Among the Al-systems with the potential to form QCs, the Al-Fe-Cr is under interest because (i) the addition of Fe produces icosahedral clusters in an Al-based liquid [3], and (ii) the presence of Cr contributes to improve the corrosion resistance and to favor the formation of QCs [4]. Other alloying elements are also recognized to induce a composite microstructure of QCs within an Al-FCC matrix.
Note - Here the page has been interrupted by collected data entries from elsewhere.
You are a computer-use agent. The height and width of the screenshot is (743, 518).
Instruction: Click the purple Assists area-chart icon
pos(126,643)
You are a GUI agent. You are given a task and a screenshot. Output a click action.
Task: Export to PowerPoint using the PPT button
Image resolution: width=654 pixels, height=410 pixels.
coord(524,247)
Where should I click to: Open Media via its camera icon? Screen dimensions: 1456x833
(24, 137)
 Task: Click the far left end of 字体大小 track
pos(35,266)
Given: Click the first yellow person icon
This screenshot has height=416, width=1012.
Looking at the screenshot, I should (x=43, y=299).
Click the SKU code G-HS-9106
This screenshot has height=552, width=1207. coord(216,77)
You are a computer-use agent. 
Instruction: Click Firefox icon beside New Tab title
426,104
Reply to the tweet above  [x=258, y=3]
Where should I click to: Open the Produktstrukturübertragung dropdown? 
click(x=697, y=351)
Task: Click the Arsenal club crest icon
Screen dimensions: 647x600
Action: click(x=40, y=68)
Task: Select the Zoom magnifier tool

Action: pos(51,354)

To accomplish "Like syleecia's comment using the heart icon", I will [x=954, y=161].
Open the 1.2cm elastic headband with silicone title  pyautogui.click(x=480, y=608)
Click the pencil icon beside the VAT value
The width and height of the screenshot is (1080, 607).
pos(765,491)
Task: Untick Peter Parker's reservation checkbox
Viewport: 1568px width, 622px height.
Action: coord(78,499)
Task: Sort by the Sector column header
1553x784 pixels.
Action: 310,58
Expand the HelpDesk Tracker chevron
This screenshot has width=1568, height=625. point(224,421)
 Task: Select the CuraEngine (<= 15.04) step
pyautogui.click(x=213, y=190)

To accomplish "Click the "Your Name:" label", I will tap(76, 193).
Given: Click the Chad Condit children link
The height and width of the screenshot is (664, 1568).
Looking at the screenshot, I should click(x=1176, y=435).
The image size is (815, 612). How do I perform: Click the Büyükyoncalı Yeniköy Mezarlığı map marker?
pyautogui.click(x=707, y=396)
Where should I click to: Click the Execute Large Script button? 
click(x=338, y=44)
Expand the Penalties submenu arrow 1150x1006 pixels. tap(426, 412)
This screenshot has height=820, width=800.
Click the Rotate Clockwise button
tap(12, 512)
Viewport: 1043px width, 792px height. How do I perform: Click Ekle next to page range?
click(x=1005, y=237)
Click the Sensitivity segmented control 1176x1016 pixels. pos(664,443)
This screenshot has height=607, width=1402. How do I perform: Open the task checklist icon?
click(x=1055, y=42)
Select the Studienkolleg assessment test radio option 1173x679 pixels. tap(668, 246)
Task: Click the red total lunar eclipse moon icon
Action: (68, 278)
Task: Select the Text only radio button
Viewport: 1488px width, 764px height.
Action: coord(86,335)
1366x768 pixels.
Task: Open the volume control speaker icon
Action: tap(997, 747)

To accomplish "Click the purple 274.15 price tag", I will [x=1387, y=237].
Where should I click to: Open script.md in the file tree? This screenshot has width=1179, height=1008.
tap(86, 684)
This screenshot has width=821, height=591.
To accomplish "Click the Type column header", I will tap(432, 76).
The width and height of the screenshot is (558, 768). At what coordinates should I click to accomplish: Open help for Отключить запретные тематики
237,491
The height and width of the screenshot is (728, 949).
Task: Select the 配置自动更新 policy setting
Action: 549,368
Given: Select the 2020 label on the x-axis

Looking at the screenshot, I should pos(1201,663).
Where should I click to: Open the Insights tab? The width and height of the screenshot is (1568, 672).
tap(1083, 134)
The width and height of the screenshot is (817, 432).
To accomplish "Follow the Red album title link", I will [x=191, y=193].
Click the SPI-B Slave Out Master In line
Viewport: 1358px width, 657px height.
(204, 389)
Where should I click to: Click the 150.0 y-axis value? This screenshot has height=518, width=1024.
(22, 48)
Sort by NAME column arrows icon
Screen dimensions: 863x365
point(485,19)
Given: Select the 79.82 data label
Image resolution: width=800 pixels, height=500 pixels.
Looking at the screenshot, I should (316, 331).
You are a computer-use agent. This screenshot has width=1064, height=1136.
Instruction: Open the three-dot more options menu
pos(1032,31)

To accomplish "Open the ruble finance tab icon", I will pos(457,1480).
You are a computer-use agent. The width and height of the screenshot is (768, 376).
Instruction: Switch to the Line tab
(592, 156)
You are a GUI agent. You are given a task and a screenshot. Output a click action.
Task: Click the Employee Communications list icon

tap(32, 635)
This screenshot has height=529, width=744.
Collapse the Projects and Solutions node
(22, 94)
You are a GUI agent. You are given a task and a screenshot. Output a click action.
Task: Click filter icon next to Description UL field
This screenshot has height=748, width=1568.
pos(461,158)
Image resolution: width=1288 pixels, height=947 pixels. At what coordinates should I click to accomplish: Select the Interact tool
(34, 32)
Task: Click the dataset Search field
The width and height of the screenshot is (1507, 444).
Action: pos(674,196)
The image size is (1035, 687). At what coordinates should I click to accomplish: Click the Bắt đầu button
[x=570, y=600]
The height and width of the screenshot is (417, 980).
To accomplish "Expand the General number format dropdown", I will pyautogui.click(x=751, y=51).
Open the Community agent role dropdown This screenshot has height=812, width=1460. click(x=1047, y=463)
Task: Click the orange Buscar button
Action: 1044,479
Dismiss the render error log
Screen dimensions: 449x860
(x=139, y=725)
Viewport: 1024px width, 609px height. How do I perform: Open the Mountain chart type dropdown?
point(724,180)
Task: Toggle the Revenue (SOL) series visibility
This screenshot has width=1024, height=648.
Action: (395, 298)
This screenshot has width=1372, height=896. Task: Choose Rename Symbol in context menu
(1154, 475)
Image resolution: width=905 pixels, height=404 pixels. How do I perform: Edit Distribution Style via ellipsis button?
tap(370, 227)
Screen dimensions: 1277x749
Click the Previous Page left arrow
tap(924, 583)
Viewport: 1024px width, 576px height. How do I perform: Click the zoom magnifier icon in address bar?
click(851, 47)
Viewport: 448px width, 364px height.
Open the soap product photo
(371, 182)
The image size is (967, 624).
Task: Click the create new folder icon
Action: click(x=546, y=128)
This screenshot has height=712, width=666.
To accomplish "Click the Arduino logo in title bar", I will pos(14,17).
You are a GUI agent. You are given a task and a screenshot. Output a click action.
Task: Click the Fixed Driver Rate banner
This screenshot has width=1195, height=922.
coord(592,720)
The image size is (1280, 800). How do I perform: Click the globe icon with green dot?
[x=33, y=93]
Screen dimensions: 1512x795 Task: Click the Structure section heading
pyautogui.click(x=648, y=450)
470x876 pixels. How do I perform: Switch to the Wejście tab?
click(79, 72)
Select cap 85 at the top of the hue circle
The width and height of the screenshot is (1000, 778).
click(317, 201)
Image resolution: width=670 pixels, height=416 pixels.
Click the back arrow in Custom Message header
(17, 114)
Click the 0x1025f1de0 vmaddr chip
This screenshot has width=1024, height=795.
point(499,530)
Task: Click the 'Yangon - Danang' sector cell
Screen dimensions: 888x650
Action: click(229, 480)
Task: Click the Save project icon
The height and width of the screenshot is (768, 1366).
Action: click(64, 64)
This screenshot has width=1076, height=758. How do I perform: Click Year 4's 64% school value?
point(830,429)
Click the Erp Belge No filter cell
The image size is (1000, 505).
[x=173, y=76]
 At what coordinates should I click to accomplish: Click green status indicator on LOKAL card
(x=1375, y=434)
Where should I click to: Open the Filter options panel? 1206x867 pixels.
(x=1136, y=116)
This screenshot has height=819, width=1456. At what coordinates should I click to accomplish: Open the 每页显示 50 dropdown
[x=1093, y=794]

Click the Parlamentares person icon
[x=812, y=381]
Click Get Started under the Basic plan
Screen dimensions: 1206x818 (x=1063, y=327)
Among them, it is well known that Mn promotes icosahedral phase formation in Al-based alloys since the first system reported to contain a QC phase was the binary Al-Mn [5]. Cerium has also been reported to enhance the formation of QCs in Al-Mn alloys [6,7]; however, some recent studies have pointed out that actually, Ce destabilizes the Al-Mn QC phase [8,9]. The QC phase found in the Al-Fe-Cr system is known to be metastable [10], and additions of Ti, V, Ta and Nb alloying elements have been shown to improve the thermal stability of the icosahedral phase in melt-spun ribbons in the Al-Fe-Cr system [10–13]. Moreover, mechanical properties at high temperature are found to be enhanced by the addition of those elements [14]. However, the additions of Ce in the Al-Fe-Cr system still needs to be further studied with respect to QC phase formation and mechanical behavior.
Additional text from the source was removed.